What is being asked:
Reproduce each of the entries below word for word, keeping every line the same.

══════════

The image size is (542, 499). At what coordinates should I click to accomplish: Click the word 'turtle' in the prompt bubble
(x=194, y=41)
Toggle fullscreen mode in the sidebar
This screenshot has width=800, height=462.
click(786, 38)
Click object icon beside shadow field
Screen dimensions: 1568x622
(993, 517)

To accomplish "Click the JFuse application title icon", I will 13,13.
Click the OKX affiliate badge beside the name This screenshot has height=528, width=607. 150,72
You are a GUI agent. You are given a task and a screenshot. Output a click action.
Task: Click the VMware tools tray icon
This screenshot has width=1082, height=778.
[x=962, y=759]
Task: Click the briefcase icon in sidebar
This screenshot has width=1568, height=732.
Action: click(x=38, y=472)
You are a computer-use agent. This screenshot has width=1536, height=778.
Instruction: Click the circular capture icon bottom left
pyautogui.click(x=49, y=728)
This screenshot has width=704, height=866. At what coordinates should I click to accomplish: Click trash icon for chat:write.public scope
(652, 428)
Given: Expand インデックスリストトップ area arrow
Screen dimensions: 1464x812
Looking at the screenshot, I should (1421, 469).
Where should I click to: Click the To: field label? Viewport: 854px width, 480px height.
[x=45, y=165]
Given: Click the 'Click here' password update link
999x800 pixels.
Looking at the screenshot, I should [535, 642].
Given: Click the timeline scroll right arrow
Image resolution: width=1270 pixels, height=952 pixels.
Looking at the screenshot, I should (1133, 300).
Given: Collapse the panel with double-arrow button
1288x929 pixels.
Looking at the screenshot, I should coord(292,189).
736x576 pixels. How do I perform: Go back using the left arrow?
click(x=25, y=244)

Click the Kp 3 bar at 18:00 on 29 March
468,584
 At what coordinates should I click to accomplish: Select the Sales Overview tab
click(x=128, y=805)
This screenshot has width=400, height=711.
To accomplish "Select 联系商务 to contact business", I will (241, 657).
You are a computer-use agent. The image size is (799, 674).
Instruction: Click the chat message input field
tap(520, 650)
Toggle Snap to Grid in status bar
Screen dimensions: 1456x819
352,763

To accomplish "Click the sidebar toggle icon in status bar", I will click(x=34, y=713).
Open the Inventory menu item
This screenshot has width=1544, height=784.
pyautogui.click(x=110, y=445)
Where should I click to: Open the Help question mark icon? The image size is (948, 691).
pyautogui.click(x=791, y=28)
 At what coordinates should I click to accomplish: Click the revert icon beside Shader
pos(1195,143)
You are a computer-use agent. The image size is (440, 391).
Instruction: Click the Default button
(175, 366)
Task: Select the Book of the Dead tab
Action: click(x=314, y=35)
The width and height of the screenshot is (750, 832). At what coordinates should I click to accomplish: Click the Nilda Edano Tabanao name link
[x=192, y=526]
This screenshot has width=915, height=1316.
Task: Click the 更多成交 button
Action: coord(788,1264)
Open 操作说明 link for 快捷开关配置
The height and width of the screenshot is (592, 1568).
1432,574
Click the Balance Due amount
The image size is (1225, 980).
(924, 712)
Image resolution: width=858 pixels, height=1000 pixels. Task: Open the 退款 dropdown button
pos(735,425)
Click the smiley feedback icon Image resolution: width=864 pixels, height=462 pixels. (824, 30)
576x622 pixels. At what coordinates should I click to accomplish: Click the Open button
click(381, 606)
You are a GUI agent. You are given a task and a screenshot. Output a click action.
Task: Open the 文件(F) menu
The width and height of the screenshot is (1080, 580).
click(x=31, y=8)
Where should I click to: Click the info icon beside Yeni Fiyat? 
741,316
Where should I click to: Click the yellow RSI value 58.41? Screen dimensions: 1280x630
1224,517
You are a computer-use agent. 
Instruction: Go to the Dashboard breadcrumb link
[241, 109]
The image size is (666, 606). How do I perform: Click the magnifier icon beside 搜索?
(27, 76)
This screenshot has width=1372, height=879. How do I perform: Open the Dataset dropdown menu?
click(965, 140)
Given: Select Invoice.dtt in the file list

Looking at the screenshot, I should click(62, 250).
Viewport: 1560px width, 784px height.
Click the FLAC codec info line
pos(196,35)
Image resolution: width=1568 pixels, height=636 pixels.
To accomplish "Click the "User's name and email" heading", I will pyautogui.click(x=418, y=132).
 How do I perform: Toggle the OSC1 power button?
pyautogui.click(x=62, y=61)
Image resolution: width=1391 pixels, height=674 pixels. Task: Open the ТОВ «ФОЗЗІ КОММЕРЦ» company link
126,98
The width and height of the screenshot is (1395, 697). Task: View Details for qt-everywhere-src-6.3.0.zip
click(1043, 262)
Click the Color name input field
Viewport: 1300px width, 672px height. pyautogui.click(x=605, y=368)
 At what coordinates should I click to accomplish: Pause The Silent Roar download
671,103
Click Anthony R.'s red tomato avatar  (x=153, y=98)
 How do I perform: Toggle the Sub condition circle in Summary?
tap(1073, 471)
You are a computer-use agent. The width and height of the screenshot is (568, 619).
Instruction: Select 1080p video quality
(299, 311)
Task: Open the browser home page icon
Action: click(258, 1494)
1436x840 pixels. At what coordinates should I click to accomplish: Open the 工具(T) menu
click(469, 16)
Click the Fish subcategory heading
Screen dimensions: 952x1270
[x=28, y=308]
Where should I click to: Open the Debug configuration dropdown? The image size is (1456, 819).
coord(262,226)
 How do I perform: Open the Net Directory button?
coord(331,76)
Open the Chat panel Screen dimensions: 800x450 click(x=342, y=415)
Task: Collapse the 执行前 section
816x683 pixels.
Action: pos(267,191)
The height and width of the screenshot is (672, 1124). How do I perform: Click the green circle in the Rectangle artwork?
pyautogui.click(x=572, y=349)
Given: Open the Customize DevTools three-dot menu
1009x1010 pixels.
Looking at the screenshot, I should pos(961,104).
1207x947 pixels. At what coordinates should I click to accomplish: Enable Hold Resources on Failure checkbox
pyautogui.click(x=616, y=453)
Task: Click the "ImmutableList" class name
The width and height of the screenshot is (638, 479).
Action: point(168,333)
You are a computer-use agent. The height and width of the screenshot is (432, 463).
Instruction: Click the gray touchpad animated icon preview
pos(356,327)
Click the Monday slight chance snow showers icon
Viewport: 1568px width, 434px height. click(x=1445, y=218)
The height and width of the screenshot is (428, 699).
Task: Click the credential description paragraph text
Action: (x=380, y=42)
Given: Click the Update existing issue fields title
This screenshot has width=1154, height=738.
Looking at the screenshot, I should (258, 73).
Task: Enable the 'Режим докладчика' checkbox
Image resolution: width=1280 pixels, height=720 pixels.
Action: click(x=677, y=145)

══════════

Exercise result:
The image size is (542, 499). At what coordinates should I click to accomplish: Click the word 'turtle' in the prompt bubble
(x=194, y=41)
Toggle fullscreen mode in the sidebar
This screenshot has width=800, height=462.
click(786, 38)
Click object icon beside shadow field
Screen dimensions: 1568x622
(993, 517)

To accomplish "Click the JFuse application title icon", I will 13,13.
Click the OKX affiliate badge beside the name This screenshot has height=528, width=607. 150,72
You are a GUI agent. You are given a task and a screenshot. Output a click action.
Task: Click the VMware tools tray icon
This screenshot has width=1082, height=778.
[x=962, y=759]
Task: Click the briefcase icon in sidebar
This screenshot has width=1568, height=732.
Action: click(x=38, y=472)
You are a computer-use agent. This screenshot has width=1536, height=778.
Instruction: Click the circular capture icon bottom left
pyautogui.click(x=49, y=728)
This screenshot has width=704, height=866. At what coordinates should I click to accomplish: Click trash icon for chat:write.public scope
(652, 428)
Given: Expand インデックスリストトップ area arrow
Screen dimensions: 1464x812
Looking at the screenshot, I should (1421, 469).
Where should I click to: Click the To: field label? Viewport: 854px width, 480px height.
[x=45, y=165]
Given: Click the 'Click here' password update link
999x800 pixels.
Looking at the screenshot, I should [535, 642].
Given: Click the timeline scroll right arrow
Image resolution: width=1270 pixels, height=952 pixels.
Looking at the screenshot, I should (1133, 300).
Given: Collapse the panel with double-arrow button
1288x929 pixels.
Looking at the screenshot, I should coord(292,189).
736x576 pixels. How do I perform: Go back using the left arrow?
click(x=25, y=244)

Click the Kp 3 bar at 18:00 on 29 March
468,584
 At what coordinates should I click to accomplish: Select the Sales Overview tab
click(x=128, y=805)
This screenshot has width=400, height=711.
To accomplish "Select 联系商务 to contact business", I will (241, 657).
You are a computer-use agent. The image size is (799, 674).
Instruction: Click the chat message input field
tap(520, 650)
Toggle Snap to Grid in status bar
Screen dimensions: 1456x819
352,763

To accomplish "Click the sidebar toggle icon in status bar", I will click(x=34, y=713).
Open the Inventory menu item
This screenshot has width=1544, height=784.
pyautogui.click(x=110, y=445)
Where should I click to: Open the Help question mark icon? The image size is (948, 691).
pyautogui.click(x=791, y=28)
 At what coordinates should I click to accomplish: Click the revert icon beside Shader
pos(1195,143)
You are a computer-use agent. The image size is (440, 391).
Instruction: Click the Default button
(175, 366)
Task: Select the Book of the Dead tab
Action: click(x=314, y=35)
The width and height of the screenshot is (750, 832). At what coordinates should I click to accomplish: Click the Nilda Edano Tabanao name link
[x=192, y=526]
This screenshot has width=915, height=1316.
Task: Click the 更多成交 button
Action: coord(788,1264)
Open 操作说明 link for 快捷开关配置
The height and width of the screenshot is (592, 1568).
1432,574
Click the Balance Due amount
The image size is (1225, 980).
(924, 712)
Image resolution: width=858 pixels, height=1000 pixels. Task: Open the 退款 dropdown button
pos(735,425)
Click the smiley feedback icon Image resolution: width=864 pixels, height=462 pixels. (824, 30)
576x622 pixels. At what coordinates should I click to accomplish: Click the Open button
click(381, 606)
You are a GUI agent. You are given a task and a screenshot. Output a click action.
Task: Open the 文件(F) menu
The width and height of the screenshot is (1080, 580).
click(x=31, y=8)
Where should I click to: Click the info icon beside Yeni Fiyat? 
741,316
Where should I click to: Click the yellow RSI value 58.41? Screen dimensions: 1280x630
1224,517
You are a computer-use agent. 
Instruction: Go to the Dashboard breadcrumb link
[241, 109]
The image size is (666, 606). How do I perform: Click the magnifier icon beside 搜索?
(27, 76)
This screenshot has width=1372, height=879. How do I perform: Open the Dataset dropdown menu?
click(965, 140)
Given: Select Invoice.dtt in the file list

Looking at the screenshot, I should click(62, 250).
Viewport: 1560px width, 784px height.
Click the FLAC codec info line
pos(196,35)
Image resolution: width=1568 pixels, height=636 pixels.
To accomplish "Click the "User's name and email" heading", I will pyautogui.click(x=418, y=132).
 How do I perform: Toggle the OSC1 power button?
pyautogui.click(x=62, y=61)
Image resolution: width=1391 pixels, height=674 pixels. Task: Open the ТОВ «ФОЗЗІ КОММЕРЦ» company link
126,98
The width and height of the screenshot is (1395, 697). Task: View Details for qt-everywhere-src-6.3.0.zip
click(1043, 262)
Click the Color name input field
Viewport: 1300px width, 672px height. pyautogui.click(x=605, y=368)
 At what coordinates should I click to accomplish: Pause The Silent Roar download
671,103
Click Anthony R.'s red tomato avatar  (x=153, y=98)
 How do I perform: Toggle the Sub condition circle in Summary?
tap(1073, 471)
You are a computer-use agent. The width and height of the screenshot is (568, 619).
Instruction: Select 1080p video quality
(299, 311)
Task: Open the browser home page icon
Action: click(258, 1494)
1436x840 pixels. At what coordinates should I click to accomplish: Open the 工具(T) menu
click(469, 16)
Click the Fish subcategory heading
Screen dimensions: 952x1270
[x=28, y=308]
Where should I click to: Open the Debug configuration dropdown? The image size is (1456, 819).
coord(262,226)
 How do I perform: Open the Net Directory button?
coord(331,76)
Open the Chat panel Screen dimensions: 800x450 click(x=342, y=415)
Task: Collapse the 执行前 section
816x683 pixels.
Action: pos(267,191)
The height and width of the screenshot is (672, 1124). How do I perform: Click the green circle in the Rectangle artwork?
pyautogui.click(x=572, y=349)
Given: Open the Customize DevTools three-dot menu
1009x1010 pixels.
Looking at the screenshot, I should pos(961,104).
1207x947 pixels. At what coordinates should I click to accomplish: Enable Hold Resources on Failure checkbox
pyautogui.click(x=616, y=453)
Task: Click the "ImmutableList" class name
The width and height of the screenshot is (638, 479).
Action: point(168,333)
You are a computer-use agent. The height and width of the screenshot is (432, 463).
Instruction: Click the gray touchpad animated icon preview
pos(356,327)
Click the Monday slight chance snow showers icon
Viewport: 1568px width, 434px height. click(x=1445, y=218)
The height and width of the screenshot is (428, 699).
Task: Click the credential description paragraph text
Action: (x=380, y=42)
Given: Click the Update existing issue fields title
This screenshot has width=1154, height=738.
Looking at the screenshot, I should (258, 73).
Task: Enable the 'Режим докладчика' checkbox
Image resolution: width=1280 pixels, height=720 pixels.
Action: click(x=677, y=145)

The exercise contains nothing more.